Answer

**step1** Understanding the problem

We are given a system of two linear equations:
Equation 1: $$x+2y-3=0$$
Equation 2: $$6x+Ky+7=0$$
We need to determine the value of 'K' for which this system of equations has no solution.

**step2** Identifying the condition for no solution

For a system of two linear equations in the form $$a_1x + b_1y + c_1 = 0$$ and $$a_2x + b_2y + c_2 = 0$$, there is no solution if the lines represented by these equations are parallel and distinct.
Mathematically, this condition is expressed as:
$$\frac{a_1}{a_2} = \frac{b_1}{b_2} \neq \frac{c_1}{c_2}$$

**step3** Extracting coefficients from the given equations

From Equation 1 ($$x+2y-3=0$$):
The coefficient of x is $$a_1 = 1$$.
The coefficient of y is $$b_1 = 2$$.
The constant term is $$c_1 = -3$$.
From Equation 2 ($$6x+Ky+7=0$$):
The coefficient of x is $$a_2 = 6$$.
The coefficient of y is $$b_2 = K$$.
The constant term is $$c_2 = 7$$.

**step4** Applying the no-solution condition with the extracted coefficients

Now, we substitute these coefficients into the condition for no solution:
$$\frac{1}{6} = \frac{2}{K} \neq \frac{-3}{7}$$

**step5** Solving for K using the equality part

To find the value of K, we first use the equality part of the condition:
$$\frac{1}{6} = \frac{2}{K}$$
To solve for K, we can cross-multiply:
$$1 \times K = 6 \times 2$$
$$K = 12$$

**step6** Verifying the inequality part

Next, we must ensure that the third ratio is not equal to the first two.
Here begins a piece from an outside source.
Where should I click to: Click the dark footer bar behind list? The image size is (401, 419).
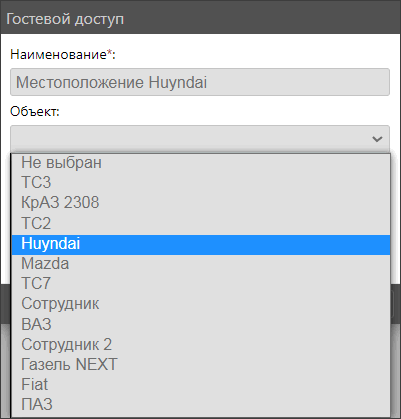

We need to check if $$\frac{2}{K} \neq \frac{-3}{7}$$ with the value of $$K=12$$ we just found.
Substitute $$K=12$$ into the ratio $$\frac{2}{K}$$:
$$\frac{2}{12} = \frac{1}{6}$$
Now, we compare $$\frac{1}{6}$$ with $$\frac{-3}{7}$$.
Since $$\frac{1}{6}$$ is a positive fraction and $$\frac{-3}{7}$$ is a negative fraction, they are indeed not equal. This confirms that the condition for no solution is satisfied when $$K=12$$.

**step7** Concluding the value of K

Based on our analysis, the value of 'K' for which the system of equations has no solution is $$12$$.